It's not possible. The maxim,um is 683 lm\watt. And that's only in green light (i don't remember why ist the most efficient) so light with 683 lm has energy of 1 watt


----------



## raggie33 (Sep 20, 2017)

well now im sad not much to look forward to in lights


----------



## iamlucky13 (Sep 20, 2017)

camelight said:


> It's not possible. The maxim,um is 683 lm\watt. And that's only in green light (i don't remember why ist the most efficient) so light with 683 lm has energy of 1 watt



In terms of basic physics, a Watt worth of green light represents the same amount of energy as a Watt worth of red or blue light. In terms of actual vision, however, the eye is most sensitive to the green light. This is simply how the eye works, and it may have evolved that way as a result of the fact that sunlight is most intense in that range.

As a result, measurements of illumination are not conducted in basic physics units, but in units that are adjusted to the human eye sensitivity, like the lumen. Achieving a lumen of red or blue light takes more emitted power than a lumen of green light.

The theoretical maximum for high CRI lights is about 300 lumens/Watt. For low CRI, I suppose it might be as high as 400 lumens/Watt.



raggie33 said:


> well now im sad not much to look forward to in lights



There's still some meaningful improvements to look forward to. The best LED's, under ideal conditions, get around 200 lumens/Watt, and those aren't high CRI versions.

Good household LED bulbs have only recently beaten 100 lumens/Watt.

If we can get to the point of having high power lights including their drivers achieve the efficacy levels in real use that low power LED emitters achieve in lab conditions not counting their driver efficiency, at reasonable CRI's, we can double runtimes at a given level, or perhaps even triple the outputs that can be achieved for a given amount of heat to dissipate.

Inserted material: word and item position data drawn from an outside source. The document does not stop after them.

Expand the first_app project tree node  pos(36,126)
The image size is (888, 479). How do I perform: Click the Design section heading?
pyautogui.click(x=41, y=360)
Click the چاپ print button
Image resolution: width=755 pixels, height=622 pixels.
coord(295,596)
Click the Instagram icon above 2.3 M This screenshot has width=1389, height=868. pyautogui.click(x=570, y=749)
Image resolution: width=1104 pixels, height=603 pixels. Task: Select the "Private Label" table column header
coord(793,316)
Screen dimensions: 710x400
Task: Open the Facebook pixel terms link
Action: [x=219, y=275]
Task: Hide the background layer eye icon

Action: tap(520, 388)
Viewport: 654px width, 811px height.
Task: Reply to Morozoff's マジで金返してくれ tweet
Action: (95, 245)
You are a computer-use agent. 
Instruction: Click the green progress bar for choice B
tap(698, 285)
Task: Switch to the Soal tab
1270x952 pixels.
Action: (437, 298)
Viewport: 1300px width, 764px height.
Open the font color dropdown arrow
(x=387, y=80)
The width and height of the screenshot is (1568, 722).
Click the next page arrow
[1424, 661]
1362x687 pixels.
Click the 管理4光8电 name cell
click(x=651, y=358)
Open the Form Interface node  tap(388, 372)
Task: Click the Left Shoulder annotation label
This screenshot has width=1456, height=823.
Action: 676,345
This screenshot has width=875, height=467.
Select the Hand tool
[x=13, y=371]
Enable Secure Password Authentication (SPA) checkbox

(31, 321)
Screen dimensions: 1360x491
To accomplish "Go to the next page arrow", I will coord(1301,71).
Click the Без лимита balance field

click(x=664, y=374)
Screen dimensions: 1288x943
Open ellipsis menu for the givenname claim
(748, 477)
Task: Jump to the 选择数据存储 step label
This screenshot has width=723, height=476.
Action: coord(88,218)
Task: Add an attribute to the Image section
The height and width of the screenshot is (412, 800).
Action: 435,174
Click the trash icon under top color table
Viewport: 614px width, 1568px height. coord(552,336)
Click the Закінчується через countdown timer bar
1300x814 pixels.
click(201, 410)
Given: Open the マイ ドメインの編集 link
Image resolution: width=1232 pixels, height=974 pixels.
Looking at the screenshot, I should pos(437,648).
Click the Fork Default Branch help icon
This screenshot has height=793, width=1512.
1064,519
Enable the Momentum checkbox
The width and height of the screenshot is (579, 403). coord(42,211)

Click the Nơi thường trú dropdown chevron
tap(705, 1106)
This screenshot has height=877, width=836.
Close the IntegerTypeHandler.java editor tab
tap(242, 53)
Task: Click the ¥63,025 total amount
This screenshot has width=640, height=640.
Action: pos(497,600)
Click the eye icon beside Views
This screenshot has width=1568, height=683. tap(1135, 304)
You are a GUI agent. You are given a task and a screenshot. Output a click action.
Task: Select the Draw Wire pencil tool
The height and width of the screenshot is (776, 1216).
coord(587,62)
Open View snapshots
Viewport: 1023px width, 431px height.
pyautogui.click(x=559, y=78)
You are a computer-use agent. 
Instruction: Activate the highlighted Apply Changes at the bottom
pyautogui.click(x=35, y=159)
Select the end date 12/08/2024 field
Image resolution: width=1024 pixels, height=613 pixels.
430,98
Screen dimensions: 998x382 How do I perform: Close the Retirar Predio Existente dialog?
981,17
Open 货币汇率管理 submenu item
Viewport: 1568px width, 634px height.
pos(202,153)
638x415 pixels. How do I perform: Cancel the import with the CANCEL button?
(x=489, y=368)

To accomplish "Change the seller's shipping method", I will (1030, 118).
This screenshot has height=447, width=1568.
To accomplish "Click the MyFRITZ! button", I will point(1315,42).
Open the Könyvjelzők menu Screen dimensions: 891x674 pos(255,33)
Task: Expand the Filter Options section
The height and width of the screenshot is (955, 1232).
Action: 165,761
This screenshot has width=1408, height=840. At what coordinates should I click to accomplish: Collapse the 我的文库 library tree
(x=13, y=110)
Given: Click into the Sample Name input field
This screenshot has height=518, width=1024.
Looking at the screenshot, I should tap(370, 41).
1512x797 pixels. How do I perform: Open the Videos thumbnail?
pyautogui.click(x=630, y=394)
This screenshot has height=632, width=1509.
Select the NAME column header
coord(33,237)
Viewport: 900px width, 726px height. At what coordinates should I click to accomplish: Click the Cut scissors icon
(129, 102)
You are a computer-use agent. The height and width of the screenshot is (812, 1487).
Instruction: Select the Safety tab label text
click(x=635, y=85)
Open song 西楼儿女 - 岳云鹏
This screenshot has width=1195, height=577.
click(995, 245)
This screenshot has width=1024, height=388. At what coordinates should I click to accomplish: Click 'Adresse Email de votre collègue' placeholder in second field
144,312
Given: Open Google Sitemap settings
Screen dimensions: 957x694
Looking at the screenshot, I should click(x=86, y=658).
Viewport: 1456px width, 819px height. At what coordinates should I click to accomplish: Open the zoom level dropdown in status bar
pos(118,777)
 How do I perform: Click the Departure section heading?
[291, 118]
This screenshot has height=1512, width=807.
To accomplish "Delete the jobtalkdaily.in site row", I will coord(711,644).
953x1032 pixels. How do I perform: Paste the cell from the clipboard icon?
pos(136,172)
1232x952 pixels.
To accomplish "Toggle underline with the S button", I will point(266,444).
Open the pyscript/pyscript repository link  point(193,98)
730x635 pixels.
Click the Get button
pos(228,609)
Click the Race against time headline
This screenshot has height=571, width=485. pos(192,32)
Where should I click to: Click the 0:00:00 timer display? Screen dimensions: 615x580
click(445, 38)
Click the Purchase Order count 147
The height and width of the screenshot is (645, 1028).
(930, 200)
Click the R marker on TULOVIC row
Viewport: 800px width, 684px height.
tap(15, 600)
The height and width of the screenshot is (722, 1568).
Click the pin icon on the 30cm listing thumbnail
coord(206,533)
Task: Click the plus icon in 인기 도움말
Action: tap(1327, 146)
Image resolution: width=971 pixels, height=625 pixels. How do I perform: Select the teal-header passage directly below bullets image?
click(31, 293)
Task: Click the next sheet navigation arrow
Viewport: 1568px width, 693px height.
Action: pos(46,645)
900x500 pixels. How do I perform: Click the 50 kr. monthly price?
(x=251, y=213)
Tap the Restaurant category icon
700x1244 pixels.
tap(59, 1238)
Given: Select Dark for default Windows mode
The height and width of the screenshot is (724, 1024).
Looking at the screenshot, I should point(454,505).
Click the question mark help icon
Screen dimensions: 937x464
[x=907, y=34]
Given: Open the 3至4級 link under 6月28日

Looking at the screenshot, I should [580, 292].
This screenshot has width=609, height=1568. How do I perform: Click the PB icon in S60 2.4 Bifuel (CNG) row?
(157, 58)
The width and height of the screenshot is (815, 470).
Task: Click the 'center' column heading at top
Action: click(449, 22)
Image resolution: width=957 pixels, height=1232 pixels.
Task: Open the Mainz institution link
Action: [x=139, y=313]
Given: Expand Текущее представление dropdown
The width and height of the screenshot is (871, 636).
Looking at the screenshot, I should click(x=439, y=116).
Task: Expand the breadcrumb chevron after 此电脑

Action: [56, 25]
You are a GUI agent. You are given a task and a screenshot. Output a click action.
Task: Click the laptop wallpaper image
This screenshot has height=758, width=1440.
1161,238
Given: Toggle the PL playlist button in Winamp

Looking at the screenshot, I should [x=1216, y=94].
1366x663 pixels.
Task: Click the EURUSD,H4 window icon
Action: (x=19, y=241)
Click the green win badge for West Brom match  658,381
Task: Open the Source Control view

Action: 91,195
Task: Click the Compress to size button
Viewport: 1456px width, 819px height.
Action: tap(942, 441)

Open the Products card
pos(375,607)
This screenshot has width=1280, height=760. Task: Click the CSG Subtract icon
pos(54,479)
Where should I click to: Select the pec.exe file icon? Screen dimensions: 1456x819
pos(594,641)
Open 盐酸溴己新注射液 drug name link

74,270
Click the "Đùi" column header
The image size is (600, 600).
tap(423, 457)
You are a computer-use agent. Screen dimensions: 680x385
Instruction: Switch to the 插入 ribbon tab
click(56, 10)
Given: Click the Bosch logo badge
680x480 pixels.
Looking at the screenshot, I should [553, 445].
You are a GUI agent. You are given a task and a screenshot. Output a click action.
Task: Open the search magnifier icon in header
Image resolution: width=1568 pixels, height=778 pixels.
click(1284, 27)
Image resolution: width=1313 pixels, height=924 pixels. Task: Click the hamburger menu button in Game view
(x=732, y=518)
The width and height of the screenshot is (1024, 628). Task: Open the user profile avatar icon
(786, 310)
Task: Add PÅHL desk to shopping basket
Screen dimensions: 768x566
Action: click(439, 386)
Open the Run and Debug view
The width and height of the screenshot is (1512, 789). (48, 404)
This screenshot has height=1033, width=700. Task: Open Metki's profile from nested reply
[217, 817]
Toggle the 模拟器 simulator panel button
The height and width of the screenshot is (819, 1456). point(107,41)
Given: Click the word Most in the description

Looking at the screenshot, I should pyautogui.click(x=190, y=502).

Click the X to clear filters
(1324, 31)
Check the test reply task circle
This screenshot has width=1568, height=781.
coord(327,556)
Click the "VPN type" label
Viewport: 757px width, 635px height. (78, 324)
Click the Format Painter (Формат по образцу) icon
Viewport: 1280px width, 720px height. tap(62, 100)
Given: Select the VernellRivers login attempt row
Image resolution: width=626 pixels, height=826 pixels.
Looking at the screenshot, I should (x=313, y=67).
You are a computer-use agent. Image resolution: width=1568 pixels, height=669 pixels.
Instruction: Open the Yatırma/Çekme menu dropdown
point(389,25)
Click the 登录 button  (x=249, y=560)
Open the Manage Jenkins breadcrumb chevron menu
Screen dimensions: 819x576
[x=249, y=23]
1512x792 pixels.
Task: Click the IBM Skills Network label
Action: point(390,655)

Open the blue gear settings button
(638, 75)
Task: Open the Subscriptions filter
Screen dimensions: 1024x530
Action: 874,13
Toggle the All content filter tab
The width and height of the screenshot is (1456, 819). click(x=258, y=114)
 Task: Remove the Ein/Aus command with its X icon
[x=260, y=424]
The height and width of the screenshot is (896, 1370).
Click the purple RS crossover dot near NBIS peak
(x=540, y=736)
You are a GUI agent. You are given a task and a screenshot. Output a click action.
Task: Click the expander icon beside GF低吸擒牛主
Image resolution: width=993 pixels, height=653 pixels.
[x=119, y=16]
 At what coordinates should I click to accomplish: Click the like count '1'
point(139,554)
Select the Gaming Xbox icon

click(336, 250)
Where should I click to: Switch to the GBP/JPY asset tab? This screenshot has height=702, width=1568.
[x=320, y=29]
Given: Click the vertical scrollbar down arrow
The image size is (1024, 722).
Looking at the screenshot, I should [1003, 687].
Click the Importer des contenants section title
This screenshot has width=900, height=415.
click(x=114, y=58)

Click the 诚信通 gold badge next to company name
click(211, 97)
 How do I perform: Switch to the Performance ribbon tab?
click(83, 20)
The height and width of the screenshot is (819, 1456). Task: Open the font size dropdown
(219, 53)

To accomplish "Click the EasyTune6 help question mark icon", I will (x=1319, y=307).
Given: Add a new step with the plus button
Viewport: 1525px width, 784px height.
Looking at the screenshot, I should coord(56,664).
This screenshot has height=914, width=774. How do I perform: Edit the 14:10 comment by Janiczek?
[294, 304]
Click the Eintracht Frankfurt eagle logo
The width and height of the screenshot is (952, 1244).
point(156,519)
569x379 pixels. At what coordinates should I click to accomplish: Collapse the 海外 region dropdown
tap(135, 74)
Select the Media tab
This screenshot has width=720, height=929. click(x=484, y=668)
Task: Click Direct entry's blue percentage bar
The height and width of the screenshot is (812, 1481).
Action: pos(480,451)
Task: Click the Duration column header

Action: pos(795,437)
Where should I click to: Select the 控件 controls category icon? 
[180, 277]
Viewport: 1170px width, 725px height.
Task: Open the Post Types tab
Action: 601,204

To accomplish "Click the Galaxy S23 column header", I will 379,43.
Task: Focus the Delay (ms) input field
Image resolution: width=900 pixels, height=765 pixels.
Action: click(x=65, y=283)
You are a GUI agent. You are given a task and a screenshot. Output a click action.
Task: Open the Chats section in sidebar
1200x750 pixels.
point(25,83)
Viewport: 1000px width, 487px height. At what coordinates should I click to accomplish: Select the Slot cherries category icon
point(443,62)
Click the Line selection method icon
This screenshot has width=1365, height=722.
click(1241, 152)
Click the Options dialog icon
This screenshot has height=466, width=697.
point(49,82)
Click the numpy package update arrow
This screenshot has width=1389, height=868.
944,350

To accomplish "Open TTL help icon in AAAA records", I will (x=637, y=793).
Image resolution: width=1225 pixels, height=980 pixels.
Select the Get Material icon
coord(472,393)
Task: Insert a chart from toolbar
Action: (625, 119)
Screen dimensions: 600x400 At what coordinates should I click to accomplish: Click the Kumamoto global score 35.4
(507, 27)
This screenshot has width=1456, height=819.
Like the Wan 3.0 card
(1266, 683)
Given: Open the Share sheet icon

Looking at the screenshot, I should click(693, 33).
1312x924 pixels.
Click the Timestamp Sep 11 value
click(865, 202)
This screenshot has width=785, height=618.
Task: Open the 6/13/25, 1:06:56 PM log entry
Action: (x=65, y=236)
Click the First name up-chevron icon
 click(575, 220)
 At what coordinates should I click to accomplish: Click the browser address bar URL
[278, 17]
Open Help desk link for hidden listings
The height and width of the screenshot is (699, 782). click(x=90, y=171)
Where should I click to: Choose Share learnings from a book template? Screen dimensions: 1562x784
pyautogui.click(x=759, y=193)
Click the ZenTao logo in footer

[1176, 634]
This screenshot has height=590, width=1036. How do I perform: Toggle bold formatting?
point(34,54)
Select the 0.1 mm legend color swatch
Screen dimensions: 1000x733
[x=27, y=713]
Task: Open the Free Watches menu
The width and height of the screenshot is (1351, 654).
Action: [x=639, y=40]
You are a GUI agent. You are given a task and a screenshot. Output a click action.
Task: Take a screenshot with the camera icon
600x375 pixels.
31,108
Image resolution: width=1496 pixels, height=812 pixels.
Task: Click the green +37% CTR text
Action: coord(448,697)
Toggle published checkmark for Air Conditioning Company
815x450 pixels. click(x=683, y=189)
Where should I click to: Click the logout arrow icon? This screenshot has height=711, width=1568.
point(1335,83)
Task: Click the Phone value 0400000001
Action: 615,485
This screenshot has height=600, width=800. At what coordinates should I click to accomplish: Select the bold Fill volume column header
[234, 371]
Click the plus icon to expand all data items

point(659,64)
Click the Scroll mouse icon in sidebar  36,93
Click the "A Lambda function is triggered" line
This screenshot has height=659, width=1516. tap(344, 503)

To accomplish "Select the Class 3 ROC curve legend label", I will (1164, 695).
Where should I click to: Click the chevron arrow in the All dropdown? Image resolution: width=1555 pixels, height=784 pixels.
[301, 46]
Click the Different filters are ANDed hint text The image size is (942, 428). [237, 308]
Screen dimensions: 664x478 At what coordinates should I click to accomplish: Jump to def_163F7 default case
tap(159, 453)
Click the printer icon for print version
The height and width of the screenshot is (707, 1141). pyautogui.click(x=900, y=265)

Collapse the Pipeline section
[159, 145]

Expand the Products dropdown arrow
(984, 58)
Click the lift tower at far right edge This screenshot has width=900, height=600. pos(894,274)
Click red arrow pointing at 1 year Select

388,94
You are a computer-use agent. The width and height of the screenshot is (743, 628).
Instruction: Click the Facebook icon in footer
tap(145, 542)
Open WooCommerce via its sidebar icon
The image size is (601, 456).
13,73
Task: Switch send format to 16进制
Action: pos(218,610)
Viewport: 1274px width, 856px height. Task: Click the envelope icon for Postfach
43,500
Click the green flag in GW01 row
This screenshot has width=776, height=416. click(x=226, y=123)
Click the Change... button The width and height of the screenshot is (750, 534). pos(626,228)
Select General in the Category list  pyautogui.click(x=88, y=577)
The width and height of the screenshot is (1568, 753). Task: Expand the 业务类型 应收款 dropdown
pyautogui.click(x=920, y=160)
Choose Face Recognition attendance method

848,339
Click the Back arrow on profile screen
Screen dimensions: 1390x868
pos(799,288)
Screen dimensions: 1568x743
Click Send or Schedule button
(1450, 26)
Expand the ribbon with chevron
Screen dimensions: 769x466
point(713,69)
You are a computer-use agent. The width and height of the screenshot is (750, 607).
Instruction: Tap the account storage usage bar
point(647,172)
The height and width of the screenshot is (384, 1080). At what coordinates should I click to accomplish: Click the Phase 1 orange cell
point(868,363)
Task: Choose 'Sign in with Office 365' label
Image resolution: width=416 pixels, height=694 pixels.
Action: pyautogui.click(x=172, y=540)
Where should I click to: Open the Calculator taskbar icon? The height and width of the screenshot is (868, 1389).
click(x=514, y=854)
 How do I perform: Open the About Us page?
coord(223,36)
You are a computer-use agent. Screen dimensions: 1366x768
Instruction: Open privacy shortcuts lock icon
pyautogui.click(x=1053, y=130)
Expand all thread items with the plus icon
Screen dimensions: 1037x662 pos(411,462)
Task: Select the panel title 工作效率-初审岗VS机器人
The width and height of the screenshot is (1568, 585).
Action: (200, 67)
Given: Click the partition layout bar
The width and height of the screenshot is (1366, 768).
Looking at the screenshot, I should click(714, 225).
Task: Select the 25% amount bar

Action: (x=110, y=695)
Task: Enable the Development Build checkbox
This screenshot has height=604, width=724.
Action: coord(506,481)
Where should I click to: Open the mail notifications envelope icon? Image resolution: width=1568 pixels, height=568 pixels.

That won't be easy and probably won't happen soon, but I'm hopeful it will eventually be possible.


----------



## raggie33 (Sep 20, 2017)

id love to have 500 lumens from a singal aaa alkline


----------



## StarHalo (Sep 21, 2017)

Demon Core; you can't be anywhere near it, but very tiny sub-watt movements are all that's required to turn it on..


----------



## Agpp (Sep 22, 2017)

raggie33 said:


> id love to have 500 lumens from a singal aaa alkline



You can get it from 10440. AAA doesn't supply enough power.


----------